Lorna Brooks, one of our Mentor moms, shared a short Thanksgiving devotional from Ann Voskamp's devotional book One Thousand Gifts. The excerpt was about the whirlwind messes our children leave behind them - and our reactions. Ann shared her journey from frustration into thanksgiving and thus joy as she stepped away from a focus on the mess and into a place of present gratitude. She began giving thanks for the arms she has that allow her to pick up said messes. And thanks for the children who surround her and are able to help. And it transformed her anxiety-filled afternoon into a time of peace and rejoicing as they all continued on into the kitchen for a delightful chocolate treat. She wondered for us, "When did I stop thinking of life as dessert?"
Then Robin showed a short video clip by Lysa Terkeurst on Controlling Your Emotions. Lysa is always entertaining, with her personal examples, and she brought up some good points. She reminded us that conflict is going to happen when we are in relationship with other people, emotions are going to rise - and then she asked us to consider what we do with the conflict and emotions. She broke down four basic negative reactions for us and then offered some ways to spin them more positively. She said, "Conflict arises when we feel either Exposed or Opposed." Her four groups were:
- The Exploder who blames others
- The Exploder who shames herself
- The Stuffer who builds barriers
- The Stuffer that collects retaliation rocks
She recommended thinking about these things: the problem with blaming others is that you are attacking the person instead of the issue, in order to avoid shaming yourself - bring yourself a little perspective before you react, if you are a stuffer - don't build barriers and thus shut down communication - instead, implement honest boundaries and continue in communication, ask yourself if you are trying to prove that you're right or improve your relationship.
She ended with this fabulous verse out of The Message: Proverbs 18:21 - Words kill, words give life; their either poison or fruit - you choose.

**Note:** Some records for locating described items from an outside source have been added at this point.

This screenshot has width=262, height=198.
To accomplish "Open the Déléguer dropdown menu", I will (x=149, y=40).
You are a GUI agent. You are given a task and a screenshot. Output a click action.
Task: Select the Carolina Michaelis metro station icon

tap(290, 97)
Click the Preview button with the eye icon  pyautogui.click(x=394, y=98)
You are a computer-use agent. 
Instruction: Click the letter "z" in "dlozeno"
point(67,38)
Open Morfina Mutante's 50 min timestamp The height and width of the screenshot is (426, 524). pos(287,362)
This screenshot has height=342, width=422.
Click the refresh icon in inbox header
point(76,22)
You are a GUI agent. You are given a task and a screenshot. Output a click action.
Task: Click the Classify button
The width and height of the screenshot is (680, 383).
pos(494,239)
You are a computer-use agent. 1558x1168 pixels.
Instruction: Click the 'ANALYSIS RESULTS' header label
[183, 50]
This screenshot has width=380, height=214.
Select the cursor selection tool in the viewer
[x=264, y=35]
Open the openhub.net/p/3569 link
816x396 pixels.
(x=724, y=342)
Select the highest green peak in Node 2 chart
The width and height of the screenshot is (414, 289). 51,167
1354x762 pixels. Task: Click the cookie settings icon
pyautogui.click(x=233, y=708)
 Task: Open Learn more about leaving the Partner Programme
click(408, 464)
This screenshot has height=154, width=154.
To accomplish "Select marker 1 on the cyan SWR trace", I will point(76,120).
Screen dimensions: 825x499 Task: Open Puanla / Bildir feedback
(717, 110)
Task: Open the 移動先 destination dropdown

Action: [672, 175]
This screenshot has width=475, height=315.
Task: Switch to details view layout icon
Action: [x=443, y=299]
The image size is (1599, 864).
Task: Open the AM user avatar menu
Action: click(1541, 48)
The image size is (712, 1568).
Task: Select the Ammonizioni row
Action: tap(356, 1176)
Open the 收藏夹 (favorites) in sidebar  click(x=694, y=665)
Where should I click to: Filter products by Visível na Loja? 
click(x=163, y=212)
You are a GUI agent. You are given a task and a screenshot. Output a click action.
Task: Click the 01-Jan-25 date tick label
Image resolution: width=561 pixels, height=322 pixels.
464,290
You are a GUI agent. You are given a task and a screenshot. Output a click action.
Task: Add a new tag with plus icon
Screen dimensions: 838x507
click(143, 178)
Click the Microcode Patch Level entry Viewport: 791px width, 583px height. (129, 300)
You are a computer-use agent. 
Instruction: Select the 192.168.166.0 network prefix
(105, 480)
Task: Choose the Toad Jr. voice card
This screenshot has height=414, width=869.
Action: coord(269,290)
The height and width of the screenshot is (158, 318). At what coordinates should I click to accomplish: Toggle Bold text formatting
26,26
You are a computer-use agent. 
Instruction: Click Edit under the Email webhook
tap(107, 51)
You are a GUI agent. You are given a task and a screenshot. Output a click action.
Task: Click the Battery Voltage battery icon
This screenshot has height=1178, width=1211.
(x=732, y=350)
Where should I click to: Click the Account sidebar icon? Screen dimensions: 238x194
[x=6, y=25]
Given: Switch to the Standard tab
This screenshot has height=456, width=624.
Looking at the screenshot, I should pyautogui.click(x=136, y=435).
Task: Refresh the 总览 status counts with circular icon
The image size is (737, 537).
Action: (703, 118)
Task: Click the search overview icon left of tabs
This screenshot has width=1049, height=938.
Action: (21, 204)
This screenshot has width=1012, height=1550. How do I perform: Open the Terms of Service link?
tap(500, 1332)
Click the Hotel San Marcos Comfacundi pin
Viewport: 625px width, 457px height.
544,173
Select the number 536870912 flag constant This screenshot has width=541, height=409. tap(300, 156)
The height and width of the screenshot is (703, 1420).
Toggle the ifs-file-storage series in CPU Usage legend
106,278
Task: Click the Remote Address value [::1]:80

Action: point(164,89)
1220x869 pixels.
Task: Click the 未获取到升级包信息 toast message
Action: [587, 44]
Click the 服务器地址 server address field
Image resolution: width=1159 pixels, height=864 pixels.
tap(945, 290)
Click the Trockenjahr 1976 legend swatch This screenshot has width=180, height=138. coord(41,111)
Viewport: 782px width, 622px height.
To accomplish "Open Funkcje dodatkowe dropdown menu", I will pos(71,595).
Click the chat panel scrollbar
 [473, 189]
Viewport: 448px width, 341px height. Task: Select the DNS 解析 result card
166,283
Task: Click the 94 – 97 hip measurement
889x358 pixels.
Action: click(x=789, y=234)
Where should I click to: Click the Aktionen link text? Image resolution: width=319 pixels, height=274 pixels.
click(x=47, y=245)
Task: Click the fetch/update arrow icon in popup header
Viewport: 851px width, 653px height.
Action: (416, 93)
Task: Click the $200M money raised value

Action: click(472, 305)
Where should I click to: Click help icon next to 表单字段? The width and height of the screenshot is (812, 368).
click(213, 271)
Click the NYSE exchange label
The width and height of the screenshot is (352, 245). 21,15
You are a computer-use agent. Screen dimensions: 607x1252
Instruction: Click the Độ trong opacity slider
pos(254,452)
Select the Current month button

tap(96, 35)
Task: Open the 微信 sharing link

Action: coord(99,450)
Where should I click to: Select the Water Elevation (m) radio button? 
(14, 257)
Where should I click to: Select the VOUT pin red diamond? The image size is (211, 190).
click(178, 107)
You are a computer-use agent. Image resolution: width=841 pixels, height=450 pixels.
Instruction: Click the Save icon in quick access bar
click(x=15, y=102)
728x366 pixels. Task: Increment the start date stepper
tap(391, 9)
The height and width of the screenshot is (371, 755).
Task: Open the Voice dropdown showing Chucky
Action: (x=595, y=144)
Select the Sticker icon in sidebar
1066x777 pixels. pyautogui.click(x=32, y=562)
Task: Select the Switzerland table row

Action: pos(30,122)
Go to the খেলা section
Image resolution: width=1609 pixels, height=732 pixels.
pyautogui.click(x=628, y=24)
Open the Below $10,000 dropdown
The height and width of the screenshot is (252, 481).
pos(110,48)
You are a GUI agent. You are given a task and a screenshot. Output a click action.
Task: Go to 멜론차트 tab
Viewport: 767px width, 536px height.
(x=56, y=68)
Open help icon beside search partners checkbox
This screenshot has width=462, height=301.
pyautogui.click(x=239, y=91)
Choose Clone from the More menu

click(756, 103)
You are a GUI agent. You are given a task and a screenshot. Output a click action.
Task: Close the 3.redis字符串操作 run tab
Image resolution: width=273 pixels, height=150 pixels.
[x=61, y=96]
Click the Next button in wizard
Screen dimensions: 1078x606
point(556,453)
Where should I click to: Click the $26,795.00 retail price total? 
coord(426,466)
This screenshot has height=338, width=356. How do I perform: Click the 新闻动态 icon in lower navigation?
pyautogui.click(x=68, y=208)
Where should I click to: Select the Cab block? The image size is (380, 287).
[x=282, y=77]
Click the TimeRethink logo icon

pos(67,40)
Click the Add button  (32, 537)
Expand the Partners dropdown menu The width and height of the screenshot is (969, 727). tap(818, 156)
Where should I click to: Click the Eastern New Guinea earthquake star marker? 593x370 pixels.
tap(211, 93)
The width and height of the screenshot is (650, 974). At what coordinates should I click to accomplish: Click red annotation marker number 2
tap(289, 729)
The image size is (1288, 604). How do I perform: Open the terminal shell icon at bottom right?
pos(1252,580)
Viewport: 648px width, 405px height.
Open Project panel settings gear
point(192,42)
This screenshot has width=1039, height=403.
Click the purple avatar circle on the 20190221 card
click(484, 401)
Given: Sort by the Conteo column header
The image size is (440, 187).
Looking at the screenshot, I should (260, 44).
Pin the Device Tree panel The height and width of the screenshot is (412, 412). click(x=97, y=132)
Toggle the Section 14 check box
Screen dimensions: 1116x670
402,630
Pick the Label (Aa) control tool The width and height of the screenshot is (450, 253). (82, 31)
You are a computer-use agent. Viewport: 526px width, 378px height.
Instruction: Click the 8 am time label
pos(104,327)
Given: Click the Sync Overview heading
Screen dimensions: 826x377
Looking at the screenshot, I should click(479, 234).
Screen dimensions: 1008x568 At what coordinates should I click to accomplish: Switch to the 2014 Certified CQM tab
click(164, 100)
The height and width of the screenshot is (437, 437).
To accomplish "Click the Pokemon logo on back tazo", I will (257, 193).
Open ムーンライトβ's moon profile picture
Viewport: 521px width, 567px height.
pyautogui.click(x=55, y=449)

So, after the video we enjoyed chatting with one another at our tables about her message. And then, we did a craft. To get us prepped for the holidays, we made Holiday-Themed Flour Sack Towels using flour sack towels (duh, I know), fusible interfacing (stitch-witchery) and fun fabric shapes. Those who finished theirs at the meeting left with a pretty great kitchen jump-start on the holiday season - and everyone else took their materials home for a fun afternoon craft during nap time. :) If you missed out on this activity and you're interested in getting a picture or the instructions, please email sheridanmorningmops@gmail.com and I'll make sure you get everything you need!
Have a WONDERFUL Thanksgiving everyone!!! See you the 2nd Wednesday of December (for our Christmas meeting - it's always festive and very fun - don't miss out).